[Start Page]

Question

Use the Ratio Test to determine the convergence or divergence of the series.$$\sum_{n=1}^{\infty} \frac{n}{4^{n}}$$

Answer

**step1 Identify the General Term of the Series**

First, we need to identify the general term of the given series. The general term, often denoted as $$a_n$$, represents the formula for the n-th term of the series.

$$a_n = \frac{n}{4^n}$$

**step2 Determine the Next Term in the Series**

Next, we find the formula for the (n+1)-th term, denoted as $$a_{n+1}$$. This is done by replacing every 'n' in the general term formula with 'n+1'.

$$a_{n+1} = \frac{(n+1)}{4^{(n+1)}}$$

**step3 Form the Ratio of Consecutive Terms**

The Ratio Test requires us to consider the ratio of the (n+1)-th term to the n-th term, i.e., $$\frac{a_{n+1}}{a_n}$$. We set up this fraction using the expressions found in the previous steps.

$$\frac{a_{n+1}}{a_n} = \frac{\frac{(n+1)}{4^{(n+1)}}}{\frac{n}{4^n}}$$

**step4 Simplify the Ratio**

Now, we simplify the complex fraction by multiplying the numerator by the reciprocal of the denominator. We can then combine the powers of 4.

$$\frac{a_{n+1}}{a_n} = \frac{(n+1)}{4^{(n+1)}} \times \frac{4^n}{n}$$

Since $$4^{(n+1)} = 4^n \times 4^1$$, we can simplify the terms involving 4.

$$\frac{a_{n+1}}{a_n} = \frac{(n+1)}{4^n \times 4} \times \frac{4^n}{n}$$

Cancel out $$4^n$$ from the numerator and denominator, leaving:

$$\frac{a_{n+1}}{a_n} = \frac{(n+1)}{4 \times n}$$

Rearrange the terms for clarity.

$$\frac{a_{n+1}}{a_n} = \frac{1}{4} \times \frac{n+1}{n}$$

We can further simplify $$\frac{n+1}{n}$$ by dividing each term in the numerator by n.

[End Page]

_Tasks:_
a – List every step heading in the Ratio Test solution, in the order they appear.
b – Reproduce a passage from the Ratio Test solution verbatim, beginning at the words "Use the Ratio" and stopping after the words "formula with 'n+1'.".

[Start Provided material]

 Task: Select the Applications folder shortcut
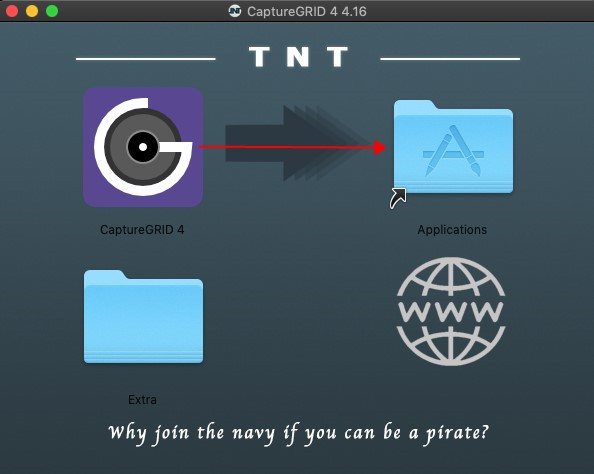[453, 147]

[End Provided material]

_Written answers:_
a –
step1 Identify the General Term of the Series
step2 Determine the Next Term in the Series
step3 Form the Ratio of Consecutive Terms
step4 Simplify the Ratio

b –
Use the Ratio Test to determine the convergence or divergence of the series.$$\sum_{n=1}^{\infty} \frac{n}{4^{n}}$$

Answer

**step1 Identify the General Term of the Series**

First, we need to identify the general term of the given series. The general term, often denoted as $$a_n$$, represents the formula for the n-th term of the series.

$$a_n = \frac{n}{4^n}$$

**step2 Determine the Next Term in the Series**

Next, we find the formula for the (n+1)-th term, denoted as $$a_{n+1}$$. This is done by replacing every 'n' in the general term formula with 'n+1'.